Given information =
::::::::
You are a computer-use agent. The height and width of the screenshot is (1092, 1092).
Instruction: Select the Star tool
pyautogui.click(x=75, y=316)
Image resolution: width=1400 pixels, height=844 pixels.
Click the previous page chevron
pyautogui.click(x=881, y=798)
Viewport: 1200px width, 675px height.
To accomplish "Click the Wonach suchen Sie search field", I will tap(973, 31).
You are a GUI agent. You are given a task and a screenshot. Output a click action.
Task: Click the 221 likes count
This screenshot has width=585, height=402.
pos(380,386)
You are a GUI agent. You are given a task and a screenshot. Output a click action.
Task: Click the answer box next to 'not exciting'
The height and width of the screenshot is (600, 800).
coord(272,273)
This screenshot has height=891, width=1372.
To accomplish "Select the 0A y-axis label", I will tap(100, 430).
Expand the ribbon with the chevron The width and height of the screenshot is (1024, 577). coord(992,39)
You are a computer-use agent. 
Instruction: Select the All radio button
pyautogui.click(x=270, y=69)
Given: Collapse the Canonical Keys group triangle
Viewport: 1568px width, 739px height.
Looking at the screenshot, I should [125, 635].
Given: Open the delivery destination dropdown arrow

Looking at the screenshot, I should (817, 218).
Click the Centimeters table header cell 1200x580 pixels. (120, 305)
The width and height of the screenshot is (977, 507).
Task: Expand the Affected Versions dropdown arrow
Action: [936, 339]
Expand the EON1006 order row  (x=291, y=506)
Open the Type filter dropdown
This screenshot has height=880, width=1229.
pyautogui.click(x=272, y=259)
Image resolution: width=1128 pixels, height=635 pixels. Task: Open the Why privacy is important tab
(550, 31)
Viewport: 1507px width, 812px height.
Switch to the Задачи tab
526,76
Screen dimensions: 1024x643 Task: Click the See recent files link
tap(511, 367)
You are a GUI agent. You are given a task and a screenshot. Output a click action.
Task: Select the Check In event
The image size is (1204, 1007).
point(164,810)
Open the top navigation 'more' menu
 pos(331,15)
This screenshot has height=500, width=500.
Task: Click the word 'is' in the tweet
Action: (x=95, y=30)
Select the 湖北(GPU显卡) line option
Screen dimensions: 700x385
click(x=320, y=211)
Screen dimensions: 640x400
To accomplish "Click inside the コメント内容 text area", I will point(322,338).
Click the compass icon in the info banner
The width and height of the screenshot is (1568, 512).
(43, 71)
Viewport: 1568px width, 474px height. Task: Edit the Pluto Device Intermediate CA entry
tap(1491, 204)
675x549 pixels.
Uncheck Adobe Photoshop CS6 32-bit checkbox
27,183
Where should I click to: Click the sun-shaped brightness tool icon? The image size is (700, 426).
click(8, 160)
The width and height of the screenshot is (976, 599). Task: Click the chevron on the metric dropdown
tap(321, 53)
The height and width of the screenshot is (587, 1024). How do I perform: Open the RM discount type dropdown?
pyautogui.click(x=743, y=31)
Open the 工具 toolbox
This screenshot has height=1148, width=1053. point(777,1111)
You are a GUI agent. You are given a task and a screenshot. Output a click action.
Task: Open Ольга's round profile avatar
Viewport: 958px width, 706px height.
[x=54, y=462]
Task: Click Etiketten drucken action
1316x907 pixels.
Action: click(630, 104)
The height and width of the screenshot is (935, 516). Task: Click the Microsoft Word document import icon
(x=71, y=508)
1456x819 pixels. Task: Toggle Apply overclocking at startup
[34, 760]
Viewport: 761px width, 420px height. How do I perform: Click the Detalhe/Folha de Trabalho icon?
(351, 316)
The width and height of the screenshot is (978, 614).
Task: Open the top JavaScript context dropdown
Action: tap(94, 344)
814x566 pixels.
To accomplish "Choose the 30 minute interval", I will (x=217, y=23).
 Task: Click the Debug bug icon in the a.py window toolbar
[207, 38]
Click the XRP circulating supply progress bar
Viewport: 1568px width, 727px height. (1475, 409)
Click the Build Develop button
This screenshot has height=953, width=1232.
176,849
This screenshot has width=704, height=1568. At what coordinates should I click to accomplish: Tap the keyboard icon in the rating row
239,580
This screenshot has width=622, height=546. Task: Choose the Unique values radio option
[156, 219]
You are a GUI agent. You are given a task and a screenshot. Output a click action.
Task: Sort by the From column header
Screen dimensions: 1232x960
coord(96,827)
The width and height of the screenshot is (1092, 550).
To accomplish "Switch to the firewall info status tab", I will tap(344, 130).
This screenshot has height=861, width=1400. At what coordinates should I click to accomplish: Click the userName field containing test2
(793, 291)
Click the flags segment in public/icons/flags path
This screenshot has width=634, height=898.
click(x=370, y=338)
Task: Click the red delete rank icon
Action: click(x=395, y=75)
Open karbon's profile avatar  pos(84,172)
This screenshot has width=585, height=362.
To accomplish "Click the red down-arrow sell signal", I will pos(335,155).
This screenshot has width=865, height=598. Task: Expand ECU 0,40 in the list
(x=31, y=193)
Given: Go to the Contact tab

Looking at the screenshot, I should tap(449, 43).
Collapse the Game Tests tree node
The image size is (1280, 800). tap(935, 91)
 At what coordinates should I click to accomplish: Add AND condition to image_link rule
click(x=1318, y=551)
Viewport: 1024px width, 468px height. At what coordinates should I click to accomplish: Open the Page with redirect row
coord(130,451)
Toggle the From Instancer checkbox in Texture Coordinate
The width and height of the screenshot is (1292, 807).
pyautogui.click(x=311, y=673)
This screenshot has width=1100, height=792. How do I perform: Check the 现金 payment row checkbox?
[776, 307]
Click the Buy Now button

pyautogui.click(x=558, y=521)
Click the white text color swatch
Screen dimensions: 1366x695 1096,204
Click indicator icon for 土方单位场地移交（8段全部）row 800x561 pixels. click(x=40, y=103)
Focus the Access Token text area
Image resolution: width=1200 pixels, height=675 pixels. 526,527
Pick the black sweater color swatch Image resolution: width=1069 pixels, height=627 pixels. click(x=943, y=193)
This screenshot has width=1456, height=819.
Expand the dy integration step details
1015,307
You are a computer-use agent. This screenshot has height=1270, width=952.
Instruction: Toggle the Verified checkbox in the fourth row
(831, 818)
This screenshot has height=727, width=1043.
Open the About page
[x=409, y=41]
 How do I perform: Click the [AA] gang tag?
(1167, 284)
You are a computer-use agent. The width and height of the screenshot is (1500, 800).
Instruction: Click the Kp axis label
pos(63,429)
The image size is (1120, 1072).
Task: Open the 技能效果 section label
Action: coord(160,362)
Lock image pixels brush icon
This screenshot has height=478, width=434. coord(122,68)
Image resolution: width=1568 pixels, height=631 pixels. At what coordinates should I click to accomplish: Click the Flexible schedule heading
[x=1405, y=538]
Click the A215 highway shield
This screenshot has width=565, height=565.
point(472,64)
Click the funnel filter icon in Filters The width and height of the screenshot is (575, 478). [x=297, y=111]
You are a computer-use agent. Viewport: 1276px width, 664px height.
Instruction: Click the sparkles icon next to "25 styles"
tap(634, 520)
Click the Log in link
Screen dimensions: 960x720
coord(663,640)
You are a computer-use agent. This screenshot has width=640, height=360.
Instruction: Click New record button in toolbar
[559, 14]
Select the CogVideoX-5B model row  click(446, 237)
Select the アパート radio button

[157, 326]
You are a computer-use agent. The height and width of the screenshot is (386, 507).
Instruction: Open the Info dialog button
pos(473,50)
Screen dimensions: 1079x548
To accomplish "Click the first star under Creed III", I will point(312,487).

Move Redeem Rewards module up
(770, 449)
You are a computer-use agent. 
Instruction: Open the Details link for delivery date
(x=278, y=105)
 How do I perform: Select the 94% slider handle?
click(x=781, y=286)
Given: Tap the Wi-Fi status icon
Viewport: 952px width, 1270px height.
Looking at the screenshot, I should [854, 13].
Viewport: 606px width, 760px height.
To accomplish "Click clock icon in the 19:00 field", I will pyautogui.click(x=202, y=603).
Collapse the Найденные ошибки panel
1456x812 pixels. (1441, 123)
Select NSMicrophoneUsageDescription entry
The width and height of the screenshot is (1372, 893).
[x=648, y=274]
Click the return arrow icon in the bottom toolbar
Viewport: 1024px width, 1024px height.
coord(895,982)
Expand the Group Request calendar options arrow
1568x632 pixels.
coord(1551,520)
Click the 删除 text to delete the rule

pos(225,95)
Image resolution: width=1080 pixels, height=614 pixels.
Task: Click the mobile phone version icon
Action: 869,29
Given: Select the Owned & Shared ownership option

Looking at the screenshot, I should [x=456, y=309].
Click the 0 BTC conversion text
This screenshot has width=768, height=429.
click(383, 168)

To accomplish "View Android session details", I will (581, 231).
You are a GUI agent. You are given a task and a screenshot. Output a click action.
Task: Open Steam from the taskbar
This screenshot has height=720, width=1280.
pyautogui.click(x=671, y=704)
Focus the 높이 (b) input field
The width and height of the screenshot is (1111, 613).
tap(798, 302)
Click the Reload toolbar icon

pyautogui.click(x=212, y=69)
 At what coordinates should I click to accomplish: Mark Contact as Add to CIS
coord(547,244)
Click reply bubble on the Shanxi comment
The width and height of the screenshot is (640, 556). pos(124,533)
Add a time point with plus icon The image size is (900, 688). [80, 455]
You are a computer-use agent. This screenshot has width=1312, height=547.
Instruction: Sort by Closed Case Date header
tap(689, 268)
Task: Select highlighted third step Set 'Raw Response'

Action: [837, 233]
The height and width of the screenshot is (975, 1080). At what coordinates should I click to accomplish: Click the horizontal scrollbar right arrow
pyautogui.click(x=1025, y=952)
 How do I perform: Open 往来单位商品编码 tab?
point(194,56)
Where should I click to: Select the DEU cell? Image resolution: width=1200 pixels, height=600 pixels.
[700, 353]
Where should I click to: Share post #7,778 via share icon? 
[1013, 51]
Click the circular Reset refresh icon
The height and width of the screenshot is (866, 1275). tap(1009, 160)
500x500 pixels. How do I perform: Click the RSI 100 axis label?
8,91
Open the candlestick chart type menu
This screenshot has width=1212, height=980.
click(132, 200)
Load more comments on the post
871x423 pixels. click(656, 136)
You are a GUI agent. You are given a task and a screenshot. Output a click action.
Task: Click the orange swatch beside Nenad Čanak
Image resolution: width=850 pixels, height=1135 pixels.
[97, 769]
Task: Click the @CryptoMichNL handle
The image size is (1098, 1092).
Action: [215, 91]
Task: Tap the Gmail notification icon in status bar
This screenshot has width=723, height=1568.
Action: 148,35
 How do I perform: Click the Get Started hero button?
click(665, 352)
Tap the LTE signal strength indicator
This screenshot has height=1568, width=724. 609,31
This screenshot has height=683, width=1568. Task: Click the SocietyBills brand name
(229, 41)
::::::::
What you should do =
Please give back exactly the lines of the listing above that run from the one containing "has height=1270, width=952." through the one containing "Click the funnel", and only those.

Solution to this problem =
You are a computer-use agent. This screenshot has height=1270, width=952.
Instruction: Toggle the Verified checkbox in the fourth row
(831, 818)
This screenshot has height=727, width=1043.
Open the About page
[x=409, y=41]
 How do I perform: Click the [AA] gang tag?
(1167, 284)
You are a computer-use agent. The width and height of the screenshot is (1500, 800).
Instruction: Click the Kp axis label
pos(63,429)
The image size is (1120, 1072).
Task: Open the 技能效果 section label
Action: coord(160,362)
Lock image pixels brush icon
This screenshot has height=478, width=434. coord(122,68)
Image resolution: width=1568 pixels, height=631 pixels. At what coordinates should I click to accomplish: Click the Flexible schedule heading
[x=1405, y=538]
Click the A215 highway shield
This screenshot has width=565, height=565.
point(472,64)
Click the funnel filter icon in Filters The width and height of the screenshot is (575, 478). [x=297, y=111]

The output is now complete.